● To do: Could you give the material again, starting with the line containing "Click the USD) currency text" and continuing through the end of the material, with "bin" substituted for "trash" and everything else unchanged?

☆ ☆ ☆ ☆ ☆

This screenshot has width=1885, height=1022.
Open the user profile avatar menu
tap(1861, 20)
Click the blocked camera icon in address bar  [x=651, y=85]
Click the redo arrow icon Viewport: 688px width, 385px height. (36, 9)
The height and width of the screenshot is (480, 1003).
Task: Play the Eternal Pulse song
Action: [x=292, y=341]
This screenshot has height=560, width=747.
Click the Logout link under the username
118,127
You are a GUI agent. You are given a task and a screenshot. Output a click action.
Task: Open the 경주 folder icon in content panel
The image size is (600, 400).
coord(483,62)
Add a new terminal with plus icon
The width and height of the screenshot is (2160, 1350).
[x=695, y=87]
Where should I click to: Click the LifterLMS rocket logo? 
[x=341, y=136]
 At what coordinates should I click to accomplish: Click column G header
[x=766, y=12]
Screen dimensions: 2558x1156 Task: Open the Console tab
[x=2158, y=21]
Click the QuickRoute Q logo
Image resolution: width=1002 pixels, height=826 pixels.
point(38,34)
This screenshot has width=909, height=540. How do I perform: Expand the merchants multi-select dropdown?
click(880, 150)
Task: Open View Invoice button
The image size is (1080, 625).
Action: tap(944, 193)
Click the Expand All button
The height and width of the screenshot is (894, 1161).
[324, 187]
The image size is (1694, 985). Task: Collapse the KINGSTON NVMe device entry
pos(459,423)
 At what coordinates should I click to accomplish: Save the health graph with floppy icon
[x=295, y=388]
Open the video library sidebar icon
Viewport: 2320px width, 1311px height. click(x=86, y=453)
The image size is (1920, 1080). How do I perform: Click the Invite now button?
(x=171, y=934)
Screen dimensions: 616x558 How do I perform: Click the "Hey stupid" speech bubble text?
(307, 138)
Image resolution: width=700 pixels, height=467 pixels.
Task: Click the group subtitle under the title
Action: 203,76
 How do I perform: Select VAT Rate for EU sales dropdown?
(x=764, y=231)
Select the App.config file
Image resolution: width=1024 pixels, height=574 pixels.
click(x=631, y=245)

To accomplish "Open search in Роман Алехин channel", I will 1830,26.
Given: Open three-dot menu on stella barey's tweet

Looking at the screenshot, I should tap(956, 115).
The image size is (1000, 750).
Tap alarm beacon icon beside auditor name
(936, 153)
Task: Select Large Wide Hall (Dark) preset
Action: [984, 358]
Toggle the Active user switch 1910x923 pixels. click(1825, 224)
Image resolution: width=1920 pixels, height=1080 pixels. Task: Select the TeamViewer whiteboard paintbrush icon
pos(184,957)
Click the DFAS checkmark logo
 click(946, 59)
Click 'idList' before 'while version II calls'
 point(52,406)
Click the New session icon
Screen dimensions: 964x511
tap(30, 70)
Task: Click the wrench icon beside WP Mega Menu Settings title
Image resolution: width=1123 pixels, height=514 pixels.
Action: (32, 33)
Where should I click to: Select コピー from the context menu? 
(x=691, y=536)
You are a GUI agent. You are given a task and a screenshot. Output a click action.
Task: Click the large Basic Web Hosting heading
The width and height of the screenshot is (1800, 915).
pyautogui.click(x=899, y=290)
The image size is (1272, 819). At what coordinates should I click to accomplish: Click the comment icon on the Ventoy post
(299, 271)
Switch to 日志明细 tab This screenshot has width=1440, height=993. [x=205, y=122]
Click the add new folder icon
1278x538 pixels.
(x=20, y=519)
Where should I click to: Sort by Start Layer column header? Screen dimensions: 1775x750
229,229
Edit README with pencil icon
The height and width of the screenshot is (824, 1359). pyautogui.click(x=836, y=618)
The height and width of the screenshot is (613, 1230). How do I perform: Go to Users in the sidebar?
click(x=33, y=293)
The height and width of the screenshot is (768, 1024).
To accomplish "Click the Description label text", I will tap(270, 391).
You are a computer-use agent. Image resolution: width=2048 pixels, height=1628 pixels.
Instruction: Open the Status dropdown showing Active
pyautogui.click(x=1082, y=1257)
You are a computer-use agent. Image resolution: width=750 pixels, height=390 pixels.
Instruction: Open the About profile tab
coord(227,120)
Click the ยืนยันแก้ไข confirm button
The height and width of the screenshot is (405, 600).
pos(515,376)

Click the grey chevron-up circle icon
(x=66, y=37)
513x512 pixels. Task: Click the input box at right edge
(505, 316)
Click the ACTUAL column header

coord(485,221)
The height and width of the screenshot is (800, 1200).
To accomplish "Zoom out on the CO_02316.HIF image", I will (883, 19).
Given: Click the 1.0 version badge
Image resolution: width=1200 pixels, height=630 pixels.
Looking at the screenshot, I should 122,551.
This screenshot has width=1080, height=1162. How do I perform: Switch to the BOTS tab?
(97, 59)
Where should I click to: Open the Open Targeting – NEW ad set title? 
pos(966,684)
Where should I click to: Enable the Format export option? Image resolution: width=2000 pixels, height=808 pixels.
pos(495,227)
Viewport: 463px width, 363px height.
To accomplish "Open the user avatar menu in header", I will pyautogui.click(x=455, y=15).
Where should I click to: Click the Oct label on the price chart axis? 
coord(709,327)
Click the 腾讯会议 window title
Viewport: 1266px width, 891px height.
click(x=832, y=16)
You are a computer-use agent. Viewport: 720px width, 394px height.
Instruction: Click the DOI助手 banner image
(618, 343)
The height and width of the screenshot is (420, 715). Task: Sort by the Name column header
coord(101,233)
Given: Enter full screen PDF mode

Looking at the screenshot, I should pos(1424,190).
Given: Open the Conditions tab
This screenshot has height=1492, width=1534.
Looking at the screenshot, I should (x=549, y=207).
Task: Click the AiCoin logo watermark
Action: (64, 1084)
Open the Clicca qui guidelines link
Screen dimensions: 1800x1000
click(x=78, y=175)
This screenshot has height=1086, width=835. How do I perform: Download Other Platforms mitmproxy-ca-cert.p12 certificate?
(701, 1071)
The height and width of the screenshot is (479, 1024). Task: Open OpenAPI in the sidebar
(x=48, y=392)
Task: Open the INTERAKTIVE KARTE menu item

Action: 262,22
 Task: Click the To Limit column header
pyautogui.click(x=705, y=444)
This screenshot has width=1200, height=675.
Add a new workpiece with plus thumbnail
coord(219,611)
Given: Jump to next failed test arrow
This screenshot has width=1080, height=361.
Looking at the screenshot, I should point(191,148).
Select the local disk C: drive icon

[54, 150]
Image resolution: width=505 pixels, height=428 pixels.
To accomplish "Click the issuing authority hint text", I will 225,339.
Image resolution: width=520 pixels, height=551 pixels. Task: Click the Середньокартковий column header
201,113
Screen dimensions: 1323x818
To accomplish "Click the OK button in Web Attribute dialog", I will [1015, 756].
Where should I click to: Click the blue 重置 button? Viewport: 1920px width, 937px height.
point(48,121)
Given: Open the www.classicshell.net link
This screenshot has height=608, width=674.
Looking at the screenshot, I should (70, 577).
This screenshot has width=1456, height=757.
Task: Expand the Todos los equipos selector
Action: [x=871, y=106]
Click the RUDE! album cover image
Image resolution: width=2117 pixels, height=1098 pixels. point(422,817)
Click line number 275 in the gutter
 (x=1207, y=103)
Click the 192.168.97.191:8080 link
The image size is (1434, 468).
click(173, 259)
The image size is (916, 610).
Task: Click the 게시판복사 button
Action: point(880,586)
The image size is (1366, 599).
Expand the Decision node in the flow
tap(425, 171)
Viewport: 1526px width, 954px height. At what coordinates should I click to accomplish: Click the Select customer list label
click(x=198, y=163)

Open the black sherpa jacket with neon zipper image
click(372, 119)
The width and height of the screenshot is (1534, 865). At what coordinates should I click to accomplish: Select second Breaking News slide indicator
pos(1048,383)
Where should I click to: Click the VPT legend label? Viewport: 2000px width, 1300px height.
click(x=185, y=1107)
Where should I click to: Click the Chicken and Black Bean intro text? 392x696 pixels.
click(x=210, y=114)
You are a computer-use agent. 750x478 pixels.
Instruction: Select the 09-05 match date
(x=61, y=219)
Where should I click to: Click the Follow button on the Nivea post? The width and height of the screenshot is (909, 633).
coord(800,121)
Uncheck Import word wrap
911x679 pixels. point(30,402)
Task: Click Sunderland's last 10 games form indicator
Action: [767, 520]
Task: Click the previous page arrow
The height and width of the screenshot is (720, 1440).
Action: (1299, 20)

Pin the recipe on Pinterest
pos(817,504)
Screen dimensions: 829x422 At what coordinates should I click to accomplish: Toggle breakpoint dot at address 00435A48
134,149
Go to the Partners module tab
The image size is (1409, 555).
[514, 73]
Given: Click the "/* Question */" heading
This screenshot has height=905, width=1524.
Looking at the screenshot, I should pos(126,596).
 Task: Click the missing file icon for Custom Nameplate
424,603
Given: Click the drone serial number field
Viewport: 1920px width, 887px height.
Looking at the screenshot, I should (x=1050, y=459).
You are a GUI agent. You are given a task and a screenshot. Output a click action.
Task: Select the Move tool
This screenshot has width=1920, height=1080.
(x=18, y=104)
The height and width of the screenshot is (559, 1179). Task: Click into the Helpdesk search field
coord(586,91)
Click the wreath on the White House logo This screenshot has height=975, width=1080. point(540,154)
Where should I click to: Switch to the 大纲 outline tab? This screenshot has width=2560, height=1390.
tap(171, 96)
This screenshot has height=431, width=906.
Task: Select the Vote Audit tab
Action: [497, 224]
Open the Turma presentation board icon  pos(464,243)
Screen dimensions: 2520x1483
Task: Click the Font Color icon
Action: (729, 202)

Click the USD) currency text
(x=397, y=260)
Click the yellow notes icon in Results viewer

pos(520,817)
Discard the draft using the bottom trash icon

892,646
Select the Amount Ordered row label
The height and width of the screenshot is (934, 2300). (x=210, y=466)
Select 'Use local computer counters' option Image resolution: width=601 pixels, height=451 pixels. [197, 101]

☆ ☆ ☆ ☆ ☆

● Task output:
Click the USD) currency text
(x=397, y=260)
Click the yellow notes icon in Results viewer

pos(520,817)
Discard the draft using the bottom bin icon

892,646
Select the Amount Ordered row label
The height and width of the screenshot is (934, 2300). (x=210, y=466)
Select 'Use local computer counters' option Image resolution: width=601 pixels, height=451 pixels. [197, 101]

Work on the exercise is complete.